Learn more about how MIT Admissions is responding to COVID-19 in this blog post from our Dean and new dedicated FAQs.

MIT staff blogger Matt McGann '00

It may have been snowing outside, but inside, it’s raining applications.

Unfortunately, I missed another classic IAP event last night: the annual 6.270 Robot Competition. Modeled after MIT’s world-famous 2.70/2.007 robotics competition, 6.270 throws in an interesting twist: the robots must be autonomous. The competition is so popular, they hold it in the 1200 seat Kresge Auditorium on campus.

Here on my blog, there has been a lot of interesting discussion after my last post, and lots of good questions, too. I hope to answer many of those questions soon, but today I’ll start with the question that seems to be most prominent: what does it mean to be a “good match” for MIT? What do we look for?
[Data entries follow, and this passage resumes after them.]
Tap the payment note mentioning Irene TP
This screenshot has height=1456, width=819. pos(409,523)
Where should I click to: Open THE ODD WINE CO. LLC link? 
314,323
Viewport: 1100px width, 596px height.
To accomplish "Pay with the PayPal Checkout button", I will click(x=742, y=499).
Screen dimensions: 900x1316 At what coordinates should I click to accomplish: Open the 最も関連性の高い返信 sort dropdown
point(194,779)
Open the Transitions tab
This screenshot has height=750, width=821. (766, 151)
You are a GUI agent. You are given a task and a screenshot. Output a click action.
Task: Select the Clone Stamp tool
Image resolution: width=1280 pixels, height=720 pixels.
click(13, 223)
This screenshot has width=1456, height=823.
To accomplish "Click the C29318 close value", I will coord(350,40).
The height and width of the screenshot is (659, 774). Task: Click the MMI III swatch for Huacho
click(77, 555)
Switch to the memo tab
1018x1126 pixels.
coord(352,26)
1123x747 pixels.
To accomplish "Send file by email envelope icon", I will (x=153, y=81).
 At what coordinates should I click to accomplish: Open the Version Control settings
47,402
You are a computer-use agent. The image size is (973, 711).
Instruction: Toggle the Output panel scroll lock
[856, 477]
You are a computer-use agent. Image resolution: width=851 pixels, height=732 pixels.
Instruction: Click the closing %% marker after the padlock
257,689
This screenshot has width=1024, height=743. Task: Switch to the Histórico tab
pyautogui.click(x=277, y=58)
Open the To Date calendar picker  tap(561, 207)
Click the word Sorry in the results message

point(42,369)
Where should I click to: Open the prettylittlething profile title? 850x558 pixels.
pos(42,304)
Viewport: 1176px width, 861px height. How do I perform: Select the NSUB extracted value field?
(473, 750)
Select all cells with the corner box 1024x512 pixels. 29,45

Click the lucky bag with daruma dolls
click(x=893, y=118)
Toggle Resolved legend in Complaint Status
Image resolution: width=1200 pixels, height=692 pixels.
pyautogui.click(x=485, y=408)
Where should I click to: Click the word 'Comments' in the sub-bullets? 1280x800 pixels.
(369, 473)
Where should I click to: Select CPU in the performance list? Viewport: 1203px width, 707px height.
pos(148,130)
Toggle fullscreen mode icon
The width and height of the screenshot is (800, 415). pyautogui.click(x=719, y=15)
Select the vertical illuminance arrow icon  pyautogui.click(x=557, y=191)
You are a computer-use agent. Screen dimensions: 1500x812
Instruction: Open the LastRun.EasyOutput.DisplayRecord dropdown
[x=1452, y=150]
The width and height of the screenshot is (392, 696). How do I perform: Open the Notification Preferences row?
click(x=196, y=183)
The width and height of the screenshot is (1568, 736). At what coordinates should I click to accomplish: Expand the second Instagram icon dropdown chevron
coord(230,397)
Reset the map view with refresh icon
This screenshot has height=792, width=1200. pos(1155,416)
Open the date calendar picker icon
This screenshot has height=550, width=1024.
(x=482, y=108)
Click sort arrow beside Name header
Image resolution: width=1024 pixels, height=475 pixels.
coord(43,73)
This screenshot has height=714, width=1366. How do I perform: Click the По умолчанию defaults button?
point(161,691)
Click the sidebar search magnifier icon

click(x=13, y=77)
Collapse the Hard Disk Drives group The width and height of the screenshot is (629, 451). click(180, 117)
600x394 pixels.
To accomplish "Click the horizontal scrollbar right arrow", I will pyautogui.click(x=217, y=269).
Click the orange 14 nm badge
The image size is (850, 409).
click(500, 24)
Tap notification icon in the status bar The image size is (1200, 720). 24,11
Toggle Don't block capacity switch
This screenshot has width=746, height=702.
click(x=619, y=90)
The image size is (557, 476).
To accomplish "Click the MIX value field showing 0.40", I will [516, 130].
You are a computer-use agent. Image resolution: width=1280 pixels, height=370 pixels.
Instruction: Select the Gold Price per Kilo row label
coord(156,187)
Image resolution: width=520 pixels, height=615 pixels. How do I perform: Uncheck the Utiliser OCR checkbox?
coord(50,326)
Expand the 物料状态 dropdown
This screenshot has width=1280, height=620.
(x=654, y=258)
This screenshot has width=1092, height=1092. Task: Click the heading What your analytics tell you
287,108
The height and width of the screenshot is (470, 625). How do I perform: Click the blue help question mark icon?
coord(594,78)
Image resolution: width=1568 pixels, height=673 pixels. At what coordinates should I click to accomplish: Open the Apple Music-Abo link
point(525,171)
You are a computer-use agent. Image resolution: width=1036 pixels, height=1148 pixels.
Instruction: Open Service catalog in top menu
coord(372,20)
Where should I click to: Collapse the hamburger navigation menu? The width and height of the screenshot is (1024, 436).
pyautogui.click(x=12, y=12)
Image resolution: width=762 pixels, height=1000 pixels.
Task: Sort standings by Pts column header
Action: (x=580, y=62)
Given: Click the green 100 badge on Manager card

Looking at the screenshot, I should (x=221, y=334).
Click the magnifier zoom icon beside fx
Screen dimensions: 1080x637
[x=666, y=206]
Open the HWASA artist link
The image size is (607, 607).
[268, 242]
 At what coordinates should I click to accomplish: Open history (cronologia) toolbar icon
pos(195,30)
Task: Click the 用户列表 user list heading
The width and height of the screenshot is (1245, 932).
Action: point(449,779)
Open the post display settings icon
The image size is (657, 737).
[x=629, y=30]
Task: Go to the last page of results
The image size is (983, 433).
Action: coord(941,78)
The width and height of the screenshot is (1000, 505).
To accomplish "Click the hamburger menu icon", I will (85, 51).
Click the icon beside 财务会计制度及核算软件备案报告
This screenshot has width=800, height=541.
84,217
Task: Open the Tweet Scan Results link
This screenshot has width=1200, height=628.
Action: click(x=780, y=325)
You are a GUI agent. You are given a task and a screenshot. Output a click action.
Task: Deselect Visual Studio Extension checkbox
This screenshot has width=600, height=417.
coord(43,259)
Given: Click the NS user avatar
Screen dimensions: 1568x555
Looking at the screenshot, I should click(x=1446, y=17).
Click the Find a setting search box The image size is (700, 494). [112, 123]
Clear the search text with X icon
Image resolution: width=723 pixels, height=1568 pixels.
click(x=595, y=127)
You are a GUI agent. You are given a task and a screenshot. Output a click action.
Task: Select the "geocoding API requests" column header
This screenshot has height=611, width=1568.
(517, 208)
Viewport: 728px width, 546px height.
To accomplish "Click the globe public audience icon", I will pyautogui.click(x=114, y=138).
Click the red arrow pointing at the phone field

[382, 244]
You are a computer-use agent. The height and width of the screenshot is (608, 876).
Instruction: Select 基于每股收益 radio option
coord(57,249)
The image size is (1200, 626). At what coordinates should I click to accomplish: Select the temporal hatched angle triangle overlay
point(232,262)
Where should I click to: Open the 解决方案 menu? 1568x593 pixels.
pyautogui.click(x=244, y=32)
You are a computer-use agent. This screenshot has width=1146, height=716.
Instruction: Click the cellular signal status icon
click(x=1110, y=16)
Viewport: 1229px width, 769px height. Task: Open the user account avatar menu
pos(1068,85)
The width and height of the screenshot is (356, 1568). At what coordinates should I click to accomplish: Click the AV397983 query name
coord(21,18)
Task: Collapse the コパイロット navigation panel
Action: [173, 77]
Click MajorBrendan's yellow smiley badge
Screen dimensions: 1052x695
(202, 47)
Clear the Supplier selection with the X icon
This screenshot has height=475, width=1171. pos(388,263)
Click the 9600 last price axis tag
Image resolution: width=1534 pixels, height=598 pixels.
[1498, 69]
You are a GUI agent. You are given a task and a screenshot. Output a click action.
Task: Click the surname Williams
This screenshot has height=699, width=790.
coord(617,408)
  • Alignment with MIT’s mission. The founding mission of MIT was to improve the world through science and technology. The Task Force on Student Life & Learning — aka the “Task Force,” which was formed during my time as an undergraduate to articulate MIT’s mission for the next 50 years (this is a topic for another post) — reaffirmed that mission, stating, “Today, the goal of discovering and applying knowledge for the benefit of society remains at the center of MIT’s mission.”

  • Collaborative & cooperative spirit. The core of the MIT spirit is collaboration and cooperation: you can see it all over the Institute. The homework (“problem sets”) at MIT is designed to be worked on in groups; cross-department labs are very common; MIT is known for its interdisciplinary research; the Open Source movement is powerful here; publishing and sharing of results is the center of academic research. Fostering a collaborative environment is an important part of the MIT community.

  • Initiative. Opportunities abound at MIT, but they must be seized. Research projects and seed money and interesting lectures and all that good stuff isn’t handed to students on a silver platter, but for those students who take initiative, who take advantage of what’s around them, MIT’s resources are unparalleled. Initiative is also coupled with risk-taking.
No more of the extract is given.